All three 3D models are equipped with Panasonic’s latest System-On-A-Chip video processor, and feature internal 2D-3D upconversion of their own design. That feature really caught my attention, as while many 2010 3D TV models came with 2D-3D upconversion, the overall intensity of 3D effects noted during testing of various sets typically has been mild at best. Of the 3D sets I’ve tested so far, only the Samsungs have a somewhat effective 2D-3D functionality.
During the demos of the new 3D players, Panasonic played a clip from Star Wars on one of their 3D plasma sets, and the 2D-3D upconversion produced a very satisfying 3D effect, far better than I’ve seen so far. We’ll soon be receiving one of their first 2011 3D flat panel models for review, and will also be reviewing one of the new 3D Blu-ray players and will have more to say about the function. Along with the 2D-3D upconversion, the three 3D Blu-ray models feature a 3D Enhancer function and a variable 3D depth control.
All four of the firm’s new 2011 Blu-ray players come equipped with an expanded range of Internet apps (which Panasonic calls VieraCast), including video streaming from subscription services including NetFlix, Amazon Video On Demand, CinemaNow and Vudu. There are also YouTube and Twitter apps, as well as Pandora internet radio, and Google’s Picassa web picture viewing, and the app suite includes the Bloomberg internet business news channel.
Pricing of the quartet of 2011 BD models has just been announced. The top model DMP-BDT310 carries a $249.95 SRP; the DMP-BDT210 has a $199.95 SRP, the DMP-BD-110 lists for $149.95, while the entry-level 2D model DMP-BD75 is slated to list for just $99.95.
In addition to the Blu-ray player line-up, Panasonic also provided more details about their line of 2011 audio products, which includes a 5.1 channel system that features a 3D Blu-ray player and wireless surround speakers. That package, the SC-BT770, which is at the top of their new range, carries a suggested list price of $599.99. The next model down, the SC-BT370, comes with wired surround speakers ($499.99 SRP), but can be upgraded with wireless surround speakers via the firm’s optional SH-FX71 kit ($129.95 SRP).
Far be it for me to second-guess anybody’s marketing strategies, but eagle-eyed readers will surely note that the combined price of the SC-BT370 package and SH-FX71 wireless surround kit winds up being $30.00 more than the price of the top-line SC-BT770 setup, which comes with the wireless surround speaker functionality as standard. Go figure.

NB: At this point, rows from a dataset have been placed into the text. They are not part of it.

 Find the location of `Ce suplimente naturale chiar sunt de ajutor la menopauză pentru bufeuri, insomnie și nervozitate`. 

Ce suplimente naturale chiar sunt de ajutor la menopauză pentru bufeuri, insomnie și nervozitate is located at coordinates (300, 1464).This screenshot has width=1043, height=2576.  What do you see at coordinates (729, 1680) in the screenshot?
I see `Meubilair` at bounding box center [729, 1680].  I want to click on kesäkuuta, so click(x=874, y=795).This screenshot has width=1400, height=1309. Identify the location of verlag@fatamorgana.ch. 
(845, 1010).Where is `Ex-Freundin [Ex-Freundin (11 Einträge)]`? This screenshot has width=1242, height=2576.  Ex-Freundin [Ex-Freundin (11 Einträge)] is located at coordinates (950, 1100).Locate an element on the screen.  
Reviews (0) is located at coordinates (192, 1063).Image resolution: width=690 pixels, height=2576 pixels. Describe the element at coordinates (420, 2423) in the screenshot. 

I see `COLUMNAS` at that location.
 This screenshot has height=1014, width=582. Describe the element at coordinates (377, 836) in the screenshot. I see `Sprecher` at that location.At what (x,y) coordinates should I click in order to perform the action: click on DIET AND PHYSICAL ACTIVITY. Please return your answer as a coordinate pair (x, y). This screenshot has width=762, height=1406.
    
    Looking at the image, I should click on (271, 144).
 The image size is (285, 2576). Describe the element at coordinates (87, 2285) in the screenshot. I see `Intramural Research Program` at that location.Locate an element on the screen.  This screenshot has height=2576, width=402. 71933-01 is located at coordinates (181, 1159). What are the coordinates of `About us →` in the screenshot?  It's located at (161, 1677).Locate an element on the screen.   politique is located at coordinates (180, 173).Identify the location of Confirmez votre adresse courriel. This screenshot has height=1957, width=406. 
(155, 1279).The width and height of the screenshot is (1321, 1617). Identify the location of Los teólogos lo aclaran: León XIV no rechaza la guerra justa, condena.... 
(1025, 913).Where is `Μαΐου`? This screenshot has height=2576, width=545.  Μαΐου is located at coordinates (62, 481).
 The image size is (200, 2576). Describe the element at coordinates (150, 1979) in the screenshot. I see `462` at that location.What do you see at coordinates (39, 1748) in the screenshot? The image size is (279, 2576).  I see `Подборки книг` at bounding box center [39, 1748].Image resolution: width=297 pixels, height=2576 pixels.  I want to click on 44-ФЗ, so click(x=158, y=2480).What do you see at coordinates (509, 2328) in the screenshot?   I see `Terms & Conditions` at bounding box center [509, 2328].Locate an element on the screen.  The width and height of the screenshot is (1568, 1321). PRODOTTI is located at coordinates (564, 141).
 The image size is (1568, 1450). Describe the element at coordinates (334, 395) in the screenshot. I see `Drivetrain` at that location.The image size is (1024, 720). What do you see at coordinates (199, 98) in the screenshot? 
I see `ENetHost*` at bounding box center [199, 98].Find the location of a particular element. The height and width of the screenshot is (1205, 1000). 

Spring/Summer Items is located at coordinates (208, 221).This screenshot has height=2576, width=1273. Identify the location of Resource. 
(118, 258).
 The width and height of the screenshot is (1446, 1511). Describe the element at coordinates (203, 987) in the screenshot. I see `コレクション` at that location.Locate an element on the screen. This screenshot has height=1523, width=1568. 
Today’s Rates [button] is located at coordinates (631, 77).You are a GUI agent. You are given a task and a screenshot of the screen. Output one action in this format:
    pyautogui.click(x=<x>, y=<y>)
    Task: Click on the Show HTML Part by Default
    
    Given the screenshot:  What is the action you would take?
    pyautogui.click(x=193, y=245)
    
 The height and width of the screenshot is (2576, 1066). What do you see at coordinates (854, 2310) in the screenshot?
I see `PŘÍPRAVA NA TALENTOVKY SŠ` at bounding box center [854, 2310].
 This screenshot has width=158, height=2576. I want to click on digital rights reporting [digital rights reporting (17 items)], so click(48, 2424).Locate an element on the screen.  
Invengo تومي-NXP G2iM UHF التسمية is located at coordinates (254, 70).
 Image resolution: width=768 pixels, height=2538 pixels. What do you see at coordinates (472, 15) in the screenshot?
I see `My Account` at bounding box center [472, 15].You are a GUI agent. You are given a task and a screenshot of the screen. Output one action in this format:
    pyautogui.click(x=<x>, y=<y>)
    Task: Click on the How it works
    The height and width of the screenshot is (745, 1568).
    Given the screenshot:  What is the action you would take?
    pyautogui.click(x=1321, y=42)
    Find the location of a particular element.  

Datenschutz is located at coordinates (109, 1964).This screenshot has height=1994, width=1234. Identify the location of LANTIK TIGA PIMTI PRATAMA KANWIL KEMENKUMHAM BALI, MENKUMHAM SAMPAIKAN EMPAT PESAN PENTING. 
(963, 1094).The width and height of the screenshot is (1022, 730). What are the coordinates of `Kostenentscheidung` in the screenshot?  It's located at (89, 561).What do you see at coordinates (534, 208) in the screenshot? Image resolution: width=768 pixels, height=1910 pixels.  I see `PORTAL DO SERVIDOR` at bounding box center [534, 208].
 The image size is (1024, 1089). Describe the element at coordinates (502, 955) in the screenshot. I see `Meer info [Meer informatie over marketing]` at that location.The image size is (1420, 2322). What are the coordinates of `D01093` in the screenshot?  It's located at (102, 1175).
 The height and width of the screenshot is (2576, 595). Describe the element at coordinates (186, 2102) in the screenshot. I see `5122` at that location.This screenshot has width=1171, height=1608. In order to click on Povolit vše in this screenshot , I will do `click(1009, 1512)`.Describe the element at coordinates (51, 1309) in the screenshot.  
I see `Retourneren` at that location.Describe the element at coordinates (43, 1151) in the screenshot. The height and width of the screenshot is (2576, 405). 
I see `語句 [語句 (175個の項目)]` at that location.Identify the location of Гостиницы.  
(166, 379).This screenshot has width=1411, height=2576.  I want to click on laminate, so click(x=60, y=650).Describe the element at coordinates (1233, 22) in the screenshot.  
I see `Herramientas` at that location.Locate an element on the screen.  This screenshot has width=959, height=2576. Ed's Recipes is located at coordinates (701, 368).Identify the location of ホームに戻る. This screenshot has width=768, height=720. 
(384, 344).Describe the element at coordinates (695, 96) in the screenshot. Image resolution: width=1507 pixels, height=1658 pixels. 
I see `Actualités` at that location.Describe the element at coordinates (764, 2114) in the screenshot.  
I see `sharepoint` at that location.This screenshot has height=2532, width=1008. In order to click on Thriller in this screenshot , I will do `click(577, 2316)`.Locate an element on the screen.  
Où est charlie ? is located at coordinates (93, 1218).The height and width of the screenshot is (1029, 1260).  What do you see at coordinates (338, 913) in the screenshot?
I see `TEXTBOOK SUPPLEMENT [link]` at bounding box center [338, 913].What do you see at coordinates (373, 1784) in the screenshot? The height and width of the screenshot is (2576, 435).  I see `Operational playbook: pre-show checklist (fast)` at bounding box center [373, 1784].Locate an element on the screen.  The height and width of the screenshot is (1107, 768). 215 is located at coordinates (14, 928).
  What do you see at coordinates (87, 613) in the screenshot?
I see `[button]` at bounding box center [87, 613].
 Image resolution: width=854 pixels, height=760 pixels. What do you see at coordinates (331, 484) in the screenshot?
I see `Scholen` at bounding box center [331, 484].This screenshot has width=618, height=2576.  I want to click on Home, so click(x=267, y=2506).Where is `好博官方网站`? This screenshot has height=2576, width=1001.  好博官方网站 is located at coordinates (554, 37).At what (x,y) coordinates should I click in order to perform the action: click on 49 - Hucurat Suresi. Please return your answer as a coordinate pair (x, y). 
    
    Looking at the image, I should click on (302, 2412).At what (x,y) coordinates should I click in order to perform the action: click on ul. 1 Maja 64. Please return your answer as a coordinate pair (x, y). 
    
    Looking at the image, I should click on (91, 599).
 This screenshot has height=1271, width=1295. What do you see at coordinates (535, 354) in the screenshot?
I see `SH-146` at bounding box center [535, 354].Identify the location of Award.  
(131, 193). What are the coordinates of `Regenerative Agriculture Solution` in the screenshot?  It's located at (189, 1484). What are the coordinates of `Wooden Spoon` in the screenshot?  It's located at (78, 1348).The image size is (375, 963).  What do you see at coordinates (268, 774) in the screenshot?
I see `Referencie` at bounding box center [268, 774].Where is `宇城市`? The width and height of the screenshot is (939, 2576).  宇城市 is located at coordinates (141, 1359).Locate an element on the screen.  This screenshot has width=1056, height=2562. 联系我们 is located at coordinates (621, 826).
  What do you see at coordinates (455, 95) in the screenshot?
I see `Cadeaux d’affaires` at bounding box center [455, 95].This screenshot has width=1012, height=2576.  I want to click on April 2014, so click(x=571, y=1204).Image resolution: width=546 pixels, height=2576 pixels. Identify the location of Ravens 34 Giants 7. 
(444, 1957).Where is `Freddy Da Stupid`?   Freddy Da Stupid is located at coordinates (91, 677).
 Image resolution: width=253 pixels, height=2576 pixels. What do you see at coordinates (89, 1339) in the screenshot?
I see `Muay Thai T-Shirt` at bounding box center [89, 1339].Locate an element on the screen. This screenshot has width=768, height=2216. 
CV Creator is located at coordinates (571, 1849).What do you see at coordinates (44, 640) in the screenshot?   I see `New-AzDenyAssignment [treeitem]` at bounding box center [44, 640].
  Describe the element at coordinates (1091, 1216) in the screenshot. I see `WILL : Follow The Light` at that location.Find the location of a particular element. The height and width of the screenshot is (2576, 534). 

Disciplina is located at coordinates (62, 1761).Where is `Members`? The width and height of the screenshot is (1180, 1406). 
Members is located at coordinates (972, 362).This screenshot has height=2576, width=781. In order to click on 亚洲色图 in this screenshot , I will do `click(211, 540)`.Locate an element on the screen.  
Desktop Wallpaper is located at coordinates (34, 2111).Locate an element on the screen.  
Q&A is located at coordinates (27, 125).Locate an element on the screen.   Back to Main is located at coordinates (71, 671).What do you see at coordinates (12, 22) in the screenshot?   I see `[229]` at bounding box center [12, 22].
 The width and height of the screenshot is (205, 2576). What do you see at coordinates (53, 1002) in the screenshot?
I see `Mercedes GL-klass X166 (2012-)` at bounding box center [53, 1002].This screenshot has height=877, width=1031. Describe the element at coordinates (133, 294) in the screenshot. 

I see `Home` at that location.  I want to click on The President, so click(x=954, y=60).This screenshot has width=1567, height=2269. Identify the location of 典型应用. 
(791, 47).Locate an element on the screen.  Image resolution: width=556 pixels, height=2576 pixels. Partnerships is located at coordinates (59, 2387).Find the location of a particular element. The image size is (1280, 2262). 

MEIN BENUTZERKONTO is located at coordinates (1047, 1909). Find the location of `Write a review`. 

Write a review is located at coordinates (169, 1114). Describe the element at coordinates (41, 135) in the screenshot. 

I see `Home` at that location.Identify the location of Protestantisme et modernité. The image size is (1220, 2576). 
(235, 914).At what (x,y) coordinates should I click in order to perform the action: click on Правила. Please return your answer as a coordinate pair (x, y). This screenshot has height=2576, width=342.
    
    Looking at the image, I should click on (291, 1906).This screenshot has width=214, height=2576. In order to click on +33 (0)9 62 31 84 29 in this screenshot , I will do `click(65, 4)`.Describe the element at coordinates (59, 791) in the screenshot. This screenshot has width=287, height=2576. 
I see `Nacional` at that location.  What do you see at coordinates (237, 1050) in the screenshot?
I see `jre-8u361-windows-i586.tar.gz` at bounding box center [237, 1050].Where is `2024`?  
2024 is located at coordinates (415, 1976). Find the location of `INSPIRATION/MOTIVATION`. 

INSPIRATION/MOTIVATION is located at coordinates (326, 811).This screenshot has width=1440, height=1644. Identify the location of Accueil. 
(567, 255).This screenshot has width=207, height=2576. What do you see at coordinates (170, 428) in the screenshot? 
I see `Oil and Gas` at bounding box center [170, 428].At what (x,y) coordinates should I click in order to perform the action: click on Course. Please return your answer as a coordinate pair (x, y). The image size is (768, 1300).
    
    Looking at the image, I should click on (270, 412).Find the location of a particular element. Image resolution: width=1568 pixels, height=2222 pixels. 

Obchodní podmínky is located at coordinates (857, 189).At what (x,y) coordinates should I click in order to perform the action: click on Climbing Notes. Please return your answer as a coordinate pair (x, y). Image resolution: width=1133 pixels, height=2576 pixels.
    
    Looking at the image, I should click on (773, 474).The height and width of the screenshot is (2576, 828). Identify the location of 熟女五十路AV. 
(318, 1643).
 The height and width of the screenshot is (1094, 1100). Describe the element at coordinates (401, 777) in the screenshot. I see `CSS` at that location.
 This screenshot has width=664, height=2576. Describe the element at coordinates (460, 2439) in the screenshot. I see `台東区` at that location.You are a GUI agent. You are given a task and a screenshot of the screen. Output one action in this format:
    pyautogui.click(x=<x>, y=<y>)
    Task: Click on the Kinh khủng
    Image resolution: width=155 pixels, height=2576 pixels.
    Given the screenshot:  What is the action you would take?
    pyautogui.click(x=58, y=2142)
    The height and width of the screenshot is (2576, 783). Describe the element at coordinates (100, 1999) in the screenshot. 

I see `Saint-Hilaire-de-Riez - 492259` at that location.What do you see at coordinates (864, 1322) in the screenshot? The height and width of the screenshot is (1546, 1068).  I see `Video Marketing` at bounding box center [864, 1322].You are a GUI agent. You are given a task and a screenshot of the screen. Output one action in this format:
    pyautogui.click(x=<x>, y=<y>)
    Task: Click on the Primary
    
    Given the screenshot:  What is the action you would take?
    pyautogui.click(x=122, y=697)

All three systems feature an integrated dock for an iPod or iPhone, allowing audio and video downloads from the device, and the systems also feature Skype video calling capability via Panasonic’s optional Freetalk Conference Cam, which carries a $99.00 SRP.
Panasonic also had a sample of a tasty-looking compact sound bar-based sound system with matching subwoofer, called the SC-HTB520 package ($399.99 SRP). The sound bar (Panasonic calls it the Slim Bar) features a mirror-like mesh finish covering multiple drivers, and the matching downward-firing powered subwoofer connects to the sound bar wirelessly via RF, eliminating the need for a cable connecting the two. The sound bar features 3D pass-through, as well as Audio Return Channel (the TV needs to be ARC-equipped in order to pass audio signals digitally between the sound bar and the TV).